Shields straddles the sofa, pulling and tugging in a bit of comic business that recalls the great Lucille Ball at her most physically hilarious. In fact, the leggy Shields, with her angular profile and her hair a mass of red curls, looks a lot like Ball -- with a touch of Olive Oyl thrown in for good measure.
So what if Shields may be way too pretty to play the plain-Jane Ruth, the sister who never gets the man, or that her pipes have limited range. Rosalind Russell, the show's original star in 1953, didn't have much of a singing voice and wowed theatergoers anyway.
Shields may not be in that league, but she's a game gal, giving her all for a production that has had a rough time during the past several months. The repeated absences of the revival's vocally ailing Donna Murphy took a toll at the box office. Shields' arrival is just the tonic "Wonderful Town" needs.
And judging from the show's Saturday matinee at the Al Hirschfeld Theatre, the production, which grew out of a City Center concert version, is in tiptop shape. Musically, it still has the most buoyant score on Broadway. Leonard Bernstein's music, played by a superb on-stage orchestra, never sounded fresher. And the lyrics of Betty Comden and Adolph Green remain as sturdy as ever -- witty and to the point when brash is required; direct and heartfelt when a song turns to romance.
The book by Joseph Fields and Jerome Chodorov, tweaked here by David Ives, is the essence of American musical comedy. The Depression-era tale, based on their hit play "My Sister Eileen," exudes a sunny spunkiness -- two young women from Ohio brave the big city, in this case, New York, seeking fame and fortune. Love, or at least the possibility of love, is never very far out of reach.
Older sister Ruth is protective of her younger sibling, the blond Eileen, who attracts men with nothing more than a smile and a song. Jennifer Hope Wills, also a new addition to the cast, has the young woman's sweetness down pat.

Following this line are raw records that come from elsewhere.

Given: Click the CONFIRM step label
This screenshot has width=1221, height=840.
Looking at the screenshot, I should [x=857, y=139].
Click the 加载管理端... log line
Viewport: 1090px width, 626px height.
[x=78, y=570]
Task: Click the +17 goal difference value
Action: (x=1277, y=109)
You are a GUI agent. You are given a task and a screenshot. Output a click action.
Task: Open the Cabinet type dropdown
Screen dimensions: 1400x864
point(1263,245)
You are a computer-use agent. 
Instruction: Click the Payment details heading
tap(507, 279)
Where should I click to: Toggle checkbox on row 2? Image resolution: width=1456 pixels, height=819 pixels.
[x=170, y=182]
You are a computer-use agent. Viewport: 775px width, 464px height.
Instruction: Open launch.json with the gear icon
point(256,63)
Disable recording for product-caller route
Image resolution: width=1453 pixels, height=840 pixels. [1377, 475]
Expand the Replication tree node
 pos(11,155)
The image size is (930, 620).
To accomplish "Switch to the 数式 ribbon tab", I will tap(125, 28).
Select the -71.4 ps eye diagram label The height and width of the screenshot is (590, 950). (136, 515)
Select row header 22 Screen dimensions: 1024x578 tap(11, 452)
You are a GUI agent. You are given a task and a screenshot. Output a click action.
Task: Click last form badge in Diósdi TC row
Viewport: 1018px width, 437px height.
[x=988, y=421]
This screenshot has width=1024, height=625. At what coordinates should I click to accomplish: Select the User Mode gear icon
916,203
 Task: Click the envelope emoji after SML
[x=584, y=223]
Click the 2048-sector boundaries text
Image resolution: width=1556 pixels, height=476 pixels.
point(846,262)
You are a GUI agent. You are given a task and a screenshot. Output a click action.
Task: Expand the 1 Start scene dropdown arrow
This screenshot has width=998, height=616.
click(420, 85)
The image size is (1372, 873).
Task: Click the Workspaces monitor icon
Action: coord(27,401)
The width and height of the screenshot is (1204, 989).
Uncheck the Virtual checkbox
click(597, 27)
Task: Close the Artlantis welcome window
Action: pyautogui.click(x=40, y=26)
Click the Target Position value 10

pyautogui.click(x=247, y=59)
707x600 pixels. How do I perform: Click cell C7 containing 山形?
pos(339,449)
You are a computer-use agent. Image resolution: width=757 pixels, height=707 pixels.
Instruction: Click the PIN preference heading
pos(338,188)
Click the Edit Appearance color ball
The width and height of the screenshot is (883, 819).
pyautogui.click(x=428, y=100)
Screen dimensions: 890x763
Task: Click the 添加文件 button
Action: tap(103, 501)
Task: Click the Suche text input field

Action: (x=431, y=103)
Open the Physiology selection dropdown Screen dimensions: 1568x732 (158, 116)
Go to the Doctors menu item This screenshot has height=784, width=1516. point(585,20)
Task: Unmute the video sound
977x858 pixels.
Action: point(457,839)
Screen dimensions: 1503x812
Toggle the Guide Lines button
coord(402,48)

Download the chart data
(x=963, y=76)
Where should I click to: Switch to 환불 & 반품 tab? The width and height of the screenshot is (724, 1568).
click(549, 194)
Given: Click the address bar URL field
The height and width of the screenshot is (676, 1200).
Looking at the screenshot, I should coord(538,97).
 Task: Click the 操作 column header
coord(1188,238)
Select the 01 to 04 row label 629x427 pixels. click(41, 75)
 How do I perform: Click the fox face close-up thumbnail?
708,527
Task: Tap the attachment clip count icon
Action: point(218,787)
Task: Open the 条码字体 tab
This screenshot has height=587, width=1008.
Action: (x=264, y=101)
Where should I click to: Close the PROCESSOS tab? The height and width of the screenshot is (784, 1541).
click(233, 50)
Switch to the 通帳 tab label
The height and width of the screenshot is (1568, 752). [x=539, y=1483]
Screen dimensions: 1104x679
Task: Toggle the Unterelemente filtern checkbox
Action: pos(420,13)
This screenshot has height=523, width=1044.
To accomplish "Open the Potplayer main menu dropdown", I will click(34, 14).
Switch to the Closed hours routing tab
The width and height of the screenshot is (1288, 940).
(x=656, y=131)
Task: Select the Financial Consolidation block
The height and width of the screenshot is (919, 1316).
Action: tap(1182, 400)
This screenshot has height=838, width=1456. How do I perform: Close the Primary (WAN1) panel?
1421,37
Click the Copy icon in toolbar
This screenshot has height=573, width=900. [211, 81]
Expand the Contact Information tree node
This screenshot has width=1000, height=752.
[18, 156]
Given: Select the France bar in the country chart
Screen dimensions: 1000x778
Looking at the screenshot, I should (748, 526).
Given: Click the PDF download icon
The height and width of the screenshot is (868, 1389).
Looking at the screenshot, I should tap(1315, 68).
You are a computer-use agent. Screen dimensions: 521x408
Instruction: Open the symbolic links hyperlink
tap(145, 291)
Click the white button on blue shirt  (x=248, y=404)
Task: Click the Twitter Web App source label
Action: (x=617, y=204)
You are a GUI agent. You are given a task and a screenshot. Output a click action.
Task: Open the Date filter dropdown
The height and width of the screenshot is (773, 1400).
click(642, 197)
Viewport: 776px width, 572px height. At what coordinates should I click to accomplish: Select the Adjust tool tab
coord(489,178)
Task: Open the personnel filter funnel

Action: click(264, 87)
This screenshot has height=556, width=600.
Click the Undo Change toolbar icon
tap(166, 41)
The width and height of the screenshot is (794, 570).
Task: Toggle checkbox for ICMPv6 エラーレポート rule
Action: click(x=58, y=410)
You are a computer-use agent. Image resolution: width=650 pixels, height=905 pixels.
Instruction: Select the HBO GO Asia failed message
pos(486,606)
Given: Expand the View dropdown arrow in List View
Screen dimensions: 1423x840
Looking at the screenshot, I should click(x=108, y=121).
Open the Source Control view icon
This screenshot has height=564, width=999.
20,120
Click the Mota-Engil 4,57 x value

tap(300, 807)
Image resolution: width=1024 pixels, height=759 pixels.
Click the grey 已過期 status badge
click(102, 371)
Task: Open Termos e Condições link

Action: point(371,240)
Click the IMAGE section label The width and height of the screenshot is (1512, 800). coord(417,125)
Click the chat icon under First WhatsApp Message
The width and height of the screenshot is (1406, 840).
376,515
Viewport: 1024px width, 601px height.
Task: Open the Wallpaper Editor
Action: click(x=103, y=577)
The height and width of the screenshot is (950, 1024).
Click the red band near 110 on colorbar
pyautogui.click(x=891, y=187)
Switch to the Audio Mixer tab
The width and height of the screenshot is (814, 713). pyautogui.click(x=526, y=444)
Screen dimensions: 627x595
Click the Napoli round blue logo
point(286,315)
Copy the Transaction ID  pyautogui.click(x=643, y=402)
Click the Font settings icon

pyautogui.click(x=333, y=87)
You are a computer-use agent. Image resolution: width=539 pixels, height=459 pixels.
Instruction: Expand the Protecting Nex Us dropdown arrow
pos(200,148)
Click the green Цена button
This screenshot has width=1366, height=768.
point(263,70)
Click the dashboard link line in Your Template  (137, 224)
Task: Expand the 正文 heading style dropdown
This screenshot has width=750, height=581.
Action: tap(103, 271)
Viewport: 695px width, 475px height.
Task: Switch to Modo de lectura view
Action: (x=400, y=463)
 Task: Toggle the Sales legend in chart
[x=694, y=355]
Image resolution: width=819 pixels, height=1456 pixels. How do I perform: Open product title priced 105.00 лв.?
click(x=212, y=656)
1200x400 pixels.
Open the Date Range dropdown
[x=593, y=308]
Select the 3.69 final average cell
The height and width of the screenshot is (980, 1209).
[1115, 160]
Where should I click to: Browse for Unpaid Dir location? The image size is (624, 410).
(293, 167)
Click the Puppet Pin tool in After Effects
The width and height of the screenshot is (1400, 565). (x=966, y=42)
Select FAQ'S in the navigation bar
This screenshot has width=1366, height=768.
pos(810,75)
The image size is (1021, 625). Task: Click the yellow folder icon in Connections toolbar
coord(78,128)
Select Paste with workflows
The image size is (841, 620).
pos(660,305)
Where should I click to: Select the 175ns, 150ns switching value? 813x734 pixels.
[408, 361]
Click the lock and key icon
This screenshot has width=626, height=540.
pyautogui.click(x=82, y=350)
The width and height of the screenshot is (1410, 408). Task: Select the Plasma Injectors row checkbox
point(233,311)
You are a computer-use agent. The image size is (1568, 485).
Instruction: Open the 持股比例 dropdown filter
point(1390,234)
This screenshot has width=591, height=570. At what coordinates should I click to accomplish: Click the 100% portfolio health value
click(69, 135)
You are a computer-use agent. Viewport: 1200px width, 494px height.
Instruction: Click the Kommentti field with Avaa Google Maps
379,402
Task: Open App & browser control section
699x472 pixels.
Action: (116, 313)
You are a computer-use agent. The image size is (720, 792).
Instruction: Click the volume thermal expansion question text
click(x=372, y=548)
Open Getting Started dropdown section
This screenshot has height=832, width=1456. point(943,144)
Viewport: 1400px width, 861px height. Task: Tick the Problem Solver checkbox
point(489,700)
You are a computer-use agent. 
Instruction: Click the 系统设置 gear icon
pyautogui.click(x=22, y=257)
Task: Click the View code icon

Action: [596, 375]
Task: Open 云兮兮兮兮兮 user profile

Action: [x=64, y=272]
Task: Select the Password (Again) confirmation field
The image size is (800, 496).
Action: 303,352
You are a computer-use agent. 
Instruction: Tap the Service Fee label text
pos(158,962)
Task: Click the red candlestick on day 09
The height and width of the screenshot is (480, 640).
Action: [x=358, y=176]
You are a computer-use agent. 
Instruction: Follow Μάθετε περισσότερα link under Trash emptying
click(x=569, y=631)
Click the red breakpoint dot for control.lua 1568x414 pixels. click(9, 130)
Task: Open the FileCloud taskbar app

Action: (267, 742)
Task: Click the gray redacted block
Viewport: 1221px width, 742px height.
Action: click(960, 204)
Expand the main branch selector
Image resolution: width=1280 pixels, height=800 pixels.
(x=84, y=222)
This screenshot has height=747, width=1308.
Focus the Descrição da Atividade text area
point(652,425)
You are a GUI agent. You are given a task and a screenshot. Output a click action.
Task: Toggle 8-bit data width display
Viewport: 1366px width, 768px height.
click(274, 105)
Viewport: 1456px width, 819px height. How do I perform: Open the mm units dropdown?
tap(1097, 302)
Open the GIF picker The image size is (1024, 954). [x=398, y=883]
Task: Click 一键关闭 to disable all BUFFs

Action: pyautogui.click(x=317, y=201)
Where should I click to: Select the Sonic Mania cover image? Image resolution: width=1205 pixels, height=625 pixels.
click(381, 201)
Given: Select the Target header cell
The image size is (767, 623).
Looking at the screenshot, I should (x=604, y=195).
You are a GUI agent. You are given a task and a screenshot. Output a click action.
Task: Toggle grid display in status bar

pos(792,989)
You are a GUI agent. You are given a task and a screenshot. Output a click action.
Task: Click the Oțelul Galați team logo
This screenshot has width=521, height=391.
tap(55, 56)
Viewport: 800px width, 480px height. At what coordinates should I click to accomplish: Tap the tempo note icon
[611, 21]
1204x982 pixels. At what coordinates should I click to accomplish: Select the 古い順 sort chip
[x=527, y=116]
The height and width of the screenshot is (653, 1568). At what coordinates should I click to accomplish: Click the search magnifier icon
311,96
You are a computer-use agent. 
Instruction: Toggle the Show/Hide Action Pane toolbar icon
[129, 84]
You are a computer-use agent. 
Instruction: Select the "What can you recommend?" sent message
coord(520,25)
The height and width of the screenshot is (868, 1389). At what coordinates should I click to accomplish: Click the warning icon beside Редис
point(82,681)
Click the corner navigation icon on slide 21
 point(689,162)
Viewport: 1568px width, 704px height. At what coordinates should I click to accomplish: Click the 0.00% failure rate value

Shields has other opportunities to display her comic skills, whether doing the conga with a group of over-zealous Brazilian naval cadets, scatting the joys of "an advanced nightclub" called the Village Vortex or enumerating "100 Easy Ways (to Lose a Man)."
As the magazine editor who falls for Eileen and then for Ruth, Gregg Edelman is looser and more limber than when the show opened last November -- and a lot more fun. He seems to have found the character's sense of humor.
There are some marvelous character turns, too: Peter Benson, as a hilariously naive soda jerk, Michael McGrath as a stereotypical hard-boiled reporter and Raymond Jaramillo McLeod as a dumb football star, a ramblin' wreck from Trenton (not Georgia) Tech.
Director-choreographer Kathleen Marshall's dance numbers are a potent reminder of why she won the Tony Award this year for best choreography. Her dancers become characters in the show, telling stories of their own. In the "Conquering New York" sequence, for example, they succinctly suggest the city's frantic pace and grinding down of its ever-striving inhabitants.
And watch for the finale, as Shields and Wills, dressed in bright red by costume designer Martin Pakledinaz, and the entire cast jauntily work their way through the "Wrong Note Rag," Bernstein's clever celebration of the off-key.
Besides "Wonderful Town," Shields has now replaced other performers in such disparate Broadway revivals as "Grease" and "Cabaret." She has paid her dues. Isn't it about time the woman is allowed to star in a new show of her own?